***** Reading passage *****

Medium Equilibrium Constant (Kc) Practice Questions

Concept Explanation

The equilibrium constant (Kc) is a numerical value that expresses the ratio of product concentrations to reactant concentrations at chemical equilibrium, with each concentration raised to the power of its stoichiometric coefficient. This constant is specific to a particular temperature and provides a quantitative measure of the extent of a reaction. When a system reaches chemical equilibrium, the rates of the forward and reverse reactions are equal, and the concentrations of the species involved remain constant over time.

To calculate Kc for a general reaction \( aA + bB \rightleftharpoons cC + dD \), we use the following expression:

Kc = [C]c [D]d / [A]a [B]b

In this expression, square brackets represent molar concentrations (mol/L). It is vital to remember that only gaseous and aqueous species are included in the Kc expression; pure solids and liquids are omitted because their concentrations remain constant. Understanding Kc is essential for predicting the direction of a reaction and is closely related to other thermodynamic concepts like enthalpy change and Gibbs free energy. If Kc is much greater than 1, the equilibrium favors the products; if Kc is much less than 1, the equilibrium favors the reactants.

Many students find it helpful to use an \"ICE\" table (Initial, Change, Equilibrium) to track concentration changes during a reaction. This method is particularly useful when you are given initial concentrations and only one equilibrium value or the Kc value itself. If you are also studying acid-base chemistry, you might notice similarities between Kc and Ka and Kb calculations, which are specific types of equilibrium constants for weak acids and bases.

Solved Examples

Review these step-by-step solutions to master the application of the Kc formula in various scenarios.

1. Example 1: Calculating Kc from Equilibrium Concentrations
   Consider the reaction: \( N_2(g) + 3H_2(g) \rightleftharpoons 2NH_3(g) \). At equilibrium in a 1.0 L flask, there are 0.25 mol of \( N_2 \), 0.15 mol of \( H_2 \), and 0.50 mol of \( NH_3 \). Calculate Kc.

***** Stored records *****

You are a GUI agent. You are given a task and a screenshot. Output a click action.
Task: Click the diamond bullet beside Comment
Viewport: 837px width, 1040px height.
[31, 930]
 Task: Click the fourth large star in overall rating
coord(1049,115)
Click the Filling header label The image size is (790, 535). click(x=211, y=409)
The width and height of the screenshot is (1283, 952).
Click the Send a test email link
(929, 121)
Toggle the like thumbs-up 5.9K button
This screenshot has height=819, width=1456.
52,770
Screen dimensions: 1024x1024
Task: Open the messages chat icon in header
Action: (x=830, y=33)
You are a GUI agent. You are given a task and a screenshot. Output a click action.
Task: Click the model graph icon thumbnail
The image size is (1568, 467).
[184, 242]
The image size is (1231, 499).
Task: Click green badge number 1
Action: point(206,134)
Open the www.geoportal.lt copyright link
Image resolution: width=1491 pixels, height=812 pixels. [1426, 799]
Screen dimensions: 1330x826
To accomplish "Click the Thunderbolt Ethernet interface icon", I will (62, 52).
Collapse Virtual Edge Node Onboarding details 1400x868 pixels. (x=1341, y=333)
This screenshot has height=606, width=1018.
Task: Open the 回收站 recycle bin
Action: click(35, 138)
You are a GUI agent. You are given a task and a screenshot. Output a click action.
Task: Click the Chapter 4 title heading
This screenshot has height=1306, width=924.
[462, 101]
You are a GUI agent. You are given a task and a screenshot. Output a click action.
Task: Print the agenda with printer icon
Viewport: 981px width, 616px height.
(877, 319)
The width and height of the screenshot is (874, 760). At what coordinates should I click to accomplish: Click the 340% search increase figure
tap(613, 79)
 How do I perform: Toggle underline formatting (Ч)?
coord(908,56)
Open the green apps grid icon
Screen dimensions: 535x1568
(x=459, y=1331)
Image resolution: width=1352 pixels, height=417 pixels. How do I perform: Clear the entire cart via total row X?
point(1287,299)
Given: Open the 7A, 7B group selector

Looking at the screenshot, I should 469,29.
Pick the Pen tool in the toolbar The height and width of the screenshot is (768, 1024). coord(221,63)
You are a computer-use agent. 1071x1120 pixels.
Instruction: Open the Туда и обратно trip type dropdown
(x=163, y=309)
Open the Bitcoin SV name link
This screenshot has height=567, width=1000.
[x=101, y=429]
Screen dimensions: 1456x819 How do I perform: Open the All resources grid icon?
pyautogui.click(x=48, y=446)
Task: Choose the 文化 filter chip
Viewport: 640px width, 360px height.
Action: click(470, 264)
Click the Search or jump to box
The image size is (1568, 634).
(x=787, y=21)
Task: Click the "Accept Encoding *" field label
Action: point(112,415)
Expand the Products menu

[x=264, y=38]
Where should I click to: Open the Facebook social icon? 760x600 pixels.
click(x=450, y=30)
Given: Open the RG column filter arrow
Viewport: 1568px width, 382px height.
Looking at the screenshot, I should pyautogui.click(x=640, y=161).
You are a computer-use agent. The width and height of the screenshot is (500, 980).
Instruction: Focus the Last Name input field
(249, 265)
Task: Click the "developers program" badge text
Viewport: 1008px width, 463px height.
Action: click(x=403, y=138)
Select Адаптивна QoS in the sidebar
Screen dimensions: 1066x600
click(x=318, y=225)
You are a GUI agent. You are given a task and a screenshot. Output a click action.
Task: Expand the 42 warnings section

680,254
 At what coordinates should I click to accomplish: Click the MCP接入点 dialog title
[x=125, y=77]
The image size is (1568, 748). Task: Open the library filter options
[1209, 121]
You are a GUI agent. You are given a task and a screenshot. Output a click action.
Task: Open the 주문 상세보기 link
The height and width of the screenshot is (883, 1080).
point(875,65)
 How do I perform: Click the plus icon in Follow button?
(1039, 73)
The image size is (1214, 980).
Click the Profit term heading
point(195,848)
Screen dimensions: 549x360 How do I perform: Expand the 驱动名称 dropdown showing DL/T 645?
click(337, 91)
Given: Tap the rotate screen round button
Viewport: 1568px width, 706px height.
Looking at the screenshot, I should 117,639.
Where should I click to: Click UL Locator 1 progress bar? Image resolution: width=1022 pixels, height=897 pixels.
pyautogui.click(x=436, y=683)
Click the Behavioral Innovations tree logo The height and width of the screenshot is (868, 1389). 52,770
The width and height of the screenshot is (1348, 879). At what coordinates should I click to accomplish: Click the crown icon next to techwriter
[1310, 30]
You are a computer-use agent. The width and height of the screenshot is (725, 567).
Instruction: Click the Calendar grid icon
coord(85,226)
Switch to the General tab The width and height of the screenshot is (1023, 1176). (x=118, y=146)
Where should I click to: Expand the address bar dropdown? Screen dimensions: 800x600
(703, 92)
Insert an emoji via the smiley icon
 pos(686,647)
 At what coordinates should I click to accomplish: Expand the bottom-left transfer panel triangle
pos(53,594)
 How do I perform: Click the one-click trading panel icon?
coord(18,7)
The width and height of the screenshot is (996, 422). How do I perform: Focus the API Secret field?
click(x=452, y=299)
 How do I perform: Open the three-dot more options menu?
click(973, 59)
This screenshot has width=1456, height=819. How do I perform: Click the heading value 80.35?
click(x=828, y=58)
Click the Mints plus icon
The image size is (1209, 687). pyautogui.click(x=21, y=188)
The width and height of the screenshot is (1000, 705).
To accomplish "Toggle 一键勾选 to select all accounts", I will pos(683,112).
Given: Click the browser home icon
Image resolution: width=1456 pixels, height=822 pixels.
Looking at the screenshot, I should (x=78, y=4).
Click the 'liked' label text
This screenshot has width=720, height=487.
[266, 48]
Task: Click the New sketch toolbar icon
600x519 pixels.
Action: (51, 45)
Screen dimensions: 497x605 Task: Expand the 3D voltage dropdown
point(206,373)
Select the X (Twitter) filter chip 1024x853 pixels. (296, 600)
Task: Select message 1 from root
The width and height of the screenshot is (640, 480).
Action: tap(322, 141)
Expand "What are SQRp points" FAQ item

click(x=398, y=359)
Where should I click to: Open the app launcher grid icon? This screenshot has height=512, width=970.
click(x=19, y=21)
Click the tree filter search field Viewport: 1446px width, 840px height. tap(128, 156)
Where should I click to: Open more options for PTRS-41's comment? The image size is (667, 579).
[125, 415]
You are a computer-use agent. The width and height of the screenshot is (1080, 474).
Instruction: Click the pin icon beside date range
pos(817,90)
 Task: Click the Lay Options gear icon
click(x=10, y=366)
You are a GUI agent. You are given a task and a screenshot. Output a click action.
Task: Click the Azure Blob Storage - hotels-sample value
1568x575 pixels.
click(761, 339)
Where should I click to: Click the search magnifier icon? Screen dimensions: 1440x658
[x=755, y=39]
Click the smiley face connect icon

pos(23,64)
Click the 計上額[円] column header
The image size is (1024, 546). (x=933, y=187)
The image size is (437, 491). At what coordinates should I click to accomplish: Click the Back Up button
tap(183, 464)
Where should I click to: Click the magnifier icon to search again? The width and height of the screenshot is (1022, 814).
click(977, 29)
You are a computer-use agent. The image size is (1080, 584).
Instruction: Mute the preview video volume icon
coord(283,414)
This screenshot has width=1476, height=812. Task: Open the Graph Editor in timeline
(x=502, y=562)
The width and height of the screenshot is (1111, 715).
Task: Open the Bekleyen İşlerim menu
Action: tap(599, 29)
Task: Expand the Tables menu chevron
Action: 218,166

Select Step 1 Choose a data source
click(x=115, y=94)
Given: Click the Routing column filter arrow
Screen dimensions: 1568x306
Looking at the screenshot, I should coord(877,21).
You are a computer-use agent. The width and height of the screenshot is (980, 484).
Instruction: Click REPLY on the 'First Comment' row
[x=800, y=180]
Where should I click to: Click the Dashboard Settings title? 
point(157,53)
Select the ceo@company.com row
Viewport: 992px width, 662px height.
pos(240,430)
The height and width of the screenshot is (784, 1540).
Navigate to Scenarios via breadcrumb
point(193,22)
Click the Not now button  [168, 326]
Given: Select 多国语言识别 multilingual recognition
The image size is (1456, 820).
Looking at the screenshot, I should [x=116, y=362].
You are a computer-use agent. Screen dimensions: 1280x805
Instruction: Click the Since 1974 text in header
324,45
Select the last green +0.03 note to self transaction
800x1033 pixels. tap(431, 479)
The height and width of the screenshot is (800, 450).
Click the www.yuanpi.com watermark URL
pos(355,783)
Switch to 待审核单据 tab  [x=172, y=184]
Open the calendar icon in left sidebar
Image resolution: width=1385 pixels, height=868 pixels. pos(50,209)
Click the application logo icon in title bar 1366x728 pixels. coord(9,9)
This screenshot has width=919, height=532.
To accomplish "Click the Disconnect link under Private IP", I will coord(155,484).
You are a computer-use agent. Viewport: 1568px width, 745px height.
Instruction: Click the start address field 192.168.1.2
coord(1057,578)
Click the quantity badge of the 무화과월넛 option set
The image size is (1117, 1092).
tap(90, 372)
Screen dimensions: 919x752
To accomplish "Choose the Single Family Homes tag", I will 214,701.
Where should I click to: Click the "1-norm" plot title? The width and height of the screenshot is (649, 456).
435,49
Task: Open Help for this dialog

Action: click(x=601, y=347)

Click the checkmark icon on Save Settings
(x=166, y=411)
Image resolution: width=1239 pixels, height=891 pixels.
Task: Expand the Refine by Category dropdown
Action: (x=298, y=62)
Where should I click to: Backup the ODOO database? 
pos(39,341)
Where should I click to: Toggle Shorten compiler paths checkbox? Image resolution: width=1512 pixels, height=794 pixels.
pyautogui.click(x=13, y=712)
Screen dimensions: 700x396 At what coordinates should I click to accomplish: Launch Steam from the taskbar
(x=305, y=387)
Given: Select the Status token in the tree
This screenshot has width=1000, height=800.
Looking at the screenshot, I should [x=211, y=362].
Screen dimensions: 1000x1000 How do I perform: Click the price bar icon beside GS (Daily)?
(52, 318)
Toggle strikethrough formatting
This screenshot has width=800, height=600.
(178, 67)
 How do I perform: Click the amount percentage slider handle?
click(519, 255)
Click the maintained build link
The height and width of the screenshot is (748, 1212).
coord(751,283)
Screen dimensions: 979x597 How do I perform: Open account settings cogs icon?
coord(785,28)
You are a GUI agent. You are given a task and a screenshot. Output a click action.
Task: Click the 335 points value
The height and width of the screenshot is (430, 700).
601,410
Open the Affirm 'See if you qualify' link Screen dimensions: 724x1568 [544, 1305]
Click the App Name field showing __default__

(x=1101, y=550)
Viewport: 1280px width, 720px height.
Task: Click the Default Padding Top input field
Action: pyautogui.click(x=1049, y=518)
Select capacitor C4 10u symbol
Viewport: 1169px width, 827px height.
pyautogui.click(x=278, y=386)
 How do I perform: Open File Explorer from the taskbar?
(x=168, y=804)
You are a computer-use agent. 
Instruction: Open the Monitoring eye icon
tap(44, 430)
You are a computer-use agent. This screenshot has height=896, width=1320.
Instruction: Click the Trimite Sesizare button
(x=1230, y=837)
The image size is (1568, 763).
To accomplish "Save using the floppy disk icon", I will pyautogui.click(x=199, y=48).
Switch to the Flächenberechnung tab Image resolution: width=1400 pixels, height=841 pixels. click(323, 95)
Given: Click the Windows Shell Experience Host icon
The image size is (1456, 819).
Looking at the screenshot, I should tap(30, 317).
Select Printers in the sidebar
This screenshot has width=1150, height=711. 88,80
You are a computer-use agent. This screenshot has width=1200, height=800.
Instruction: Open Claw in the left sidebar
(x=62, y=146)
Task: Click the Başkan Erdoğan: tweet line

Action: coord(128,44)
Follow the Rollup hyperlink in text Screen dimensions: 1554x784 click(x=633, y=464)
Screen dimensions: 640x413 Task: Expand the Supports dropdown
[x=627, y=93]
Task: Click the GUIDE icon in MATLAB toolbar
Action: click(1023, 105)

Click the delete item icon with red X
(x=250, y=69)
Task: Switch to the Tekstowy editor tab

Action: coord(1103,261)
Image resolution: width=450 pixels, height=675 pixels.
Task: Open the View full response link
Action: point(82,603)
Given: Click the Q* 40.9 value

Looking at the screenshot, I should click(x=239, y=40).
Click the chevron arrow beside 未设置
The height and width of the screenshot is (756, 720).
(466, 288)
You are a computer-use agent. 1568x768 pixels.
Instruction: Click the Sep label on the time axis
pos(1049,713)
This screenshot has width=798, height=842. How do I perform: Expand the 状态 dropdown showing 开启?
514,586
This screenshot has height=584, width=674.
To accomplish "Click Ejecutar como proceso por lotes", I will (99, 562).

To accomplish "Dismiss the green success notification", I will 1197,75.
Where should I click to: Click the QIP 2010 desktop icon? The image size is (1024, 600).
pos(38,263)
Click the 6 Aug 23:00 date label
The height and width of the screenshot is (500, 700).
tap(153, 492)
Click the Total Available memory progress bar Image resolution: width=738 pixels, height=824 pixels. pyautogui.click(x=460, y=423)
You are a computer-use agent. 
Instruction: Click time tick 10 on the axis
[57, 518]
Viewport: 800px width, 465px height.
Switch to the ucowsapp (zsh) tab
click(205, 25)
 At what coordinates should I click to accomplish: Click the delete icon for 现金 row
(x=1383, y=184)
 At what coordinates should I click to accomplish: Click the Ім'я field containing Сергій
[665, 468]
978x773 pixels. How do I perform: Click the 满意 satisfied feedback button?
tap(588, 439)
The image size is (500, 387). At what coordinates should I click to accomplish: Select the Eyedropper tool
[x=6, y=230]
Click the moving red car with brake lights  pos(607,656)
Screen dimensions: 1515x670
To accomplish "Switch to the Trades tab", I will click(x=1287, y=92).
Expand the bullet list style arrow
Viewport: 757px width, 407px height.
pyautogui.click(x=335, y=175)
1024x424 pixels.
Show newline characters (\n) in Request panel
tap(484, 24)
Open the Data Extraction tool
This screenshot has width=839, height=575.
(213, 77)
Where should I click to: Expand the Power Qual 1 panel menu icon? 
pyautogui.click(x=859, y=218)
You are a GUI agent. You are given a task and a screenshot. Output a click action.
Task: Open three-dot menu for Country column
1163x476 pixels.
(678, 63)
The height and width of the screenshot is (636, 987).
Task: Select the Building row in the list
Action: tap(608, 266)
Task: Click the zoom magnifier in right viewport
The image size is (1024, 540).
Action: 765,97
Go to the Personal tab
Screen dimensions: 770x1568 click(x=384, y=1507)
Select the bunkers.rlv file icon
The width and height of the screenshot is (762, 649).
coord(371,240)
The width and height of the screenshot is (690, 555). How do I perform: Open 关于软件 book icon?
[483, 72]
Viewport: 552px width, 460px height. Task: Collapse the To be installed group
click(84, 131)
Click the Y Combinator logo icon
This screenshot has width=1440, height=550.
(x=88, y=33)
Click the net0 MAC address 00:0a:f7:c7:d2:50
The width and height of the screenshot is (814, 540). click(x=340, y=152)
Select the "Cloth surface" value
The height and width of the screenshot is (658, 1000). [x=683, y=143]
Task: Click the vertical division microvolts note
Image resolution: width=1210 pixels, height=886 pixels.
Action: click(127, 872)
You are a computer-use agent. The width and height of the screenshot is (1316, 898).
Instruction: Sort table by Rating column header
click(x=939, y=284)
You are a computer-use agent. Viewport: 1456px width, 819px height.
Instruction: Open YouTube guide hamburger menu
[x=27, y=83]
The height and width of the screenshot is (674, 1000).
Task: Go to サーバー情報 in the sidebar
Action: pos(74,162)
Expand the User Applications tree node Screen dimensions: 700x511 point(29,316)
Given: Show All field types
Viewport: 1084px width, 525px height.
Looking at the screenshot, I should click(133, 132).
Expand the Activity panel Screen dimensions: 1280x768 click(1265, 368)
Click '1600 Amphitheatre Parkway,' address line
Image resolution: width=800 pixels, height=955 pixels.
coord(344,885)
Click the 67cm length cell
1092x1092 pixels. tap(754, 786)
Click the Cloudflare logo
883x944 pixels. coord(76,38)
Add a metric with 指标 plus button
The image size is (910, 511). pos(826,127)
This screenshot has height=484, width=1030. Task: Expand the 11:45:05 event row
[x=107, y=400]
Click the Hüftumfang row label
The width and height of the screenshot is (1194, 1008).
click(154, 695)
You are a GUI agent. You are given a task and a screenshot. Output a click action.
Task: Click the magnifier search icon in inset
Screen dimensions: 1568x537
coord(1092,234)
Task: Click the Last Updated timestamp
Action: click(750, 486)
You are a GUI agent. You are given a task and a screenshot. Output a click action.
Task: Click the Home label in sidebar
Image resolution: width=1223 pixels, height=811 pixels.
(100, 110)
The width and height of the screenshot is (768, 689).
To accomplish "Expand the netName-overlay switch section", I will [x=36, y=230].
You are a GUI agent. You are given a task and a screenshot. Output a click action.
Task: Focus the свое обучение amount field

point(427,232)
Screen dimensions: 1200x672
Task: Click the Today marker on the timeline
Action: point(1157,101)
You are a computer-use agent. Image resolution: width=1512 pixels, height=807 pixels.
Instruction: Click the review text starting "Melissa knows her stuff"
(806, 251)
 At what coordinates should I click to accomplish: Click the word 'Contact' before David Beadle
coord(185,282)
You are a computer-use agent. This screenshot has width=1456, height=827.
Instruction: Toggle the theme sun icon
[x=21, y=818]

*****

== Requirement ==
Please decide whether each statement below agrees with the text on the equilibrium constant, answering yes or no and quoting the text's deciding words: 1. Pure solids and liquids are left out of the Kc expression. 2. When Kc is much less than 1, the equilibrium favors the products. 3. The value of Kc applies to one particular temperature.

== Exercise answer ==
1. Yes: "pure solids and liquids are omitted because their concentrations remain constant"
2. No: "if Kc is much less than 1, the equilibrium favors the reactants"
3. Yes: "This constant is specific to a particular temperature"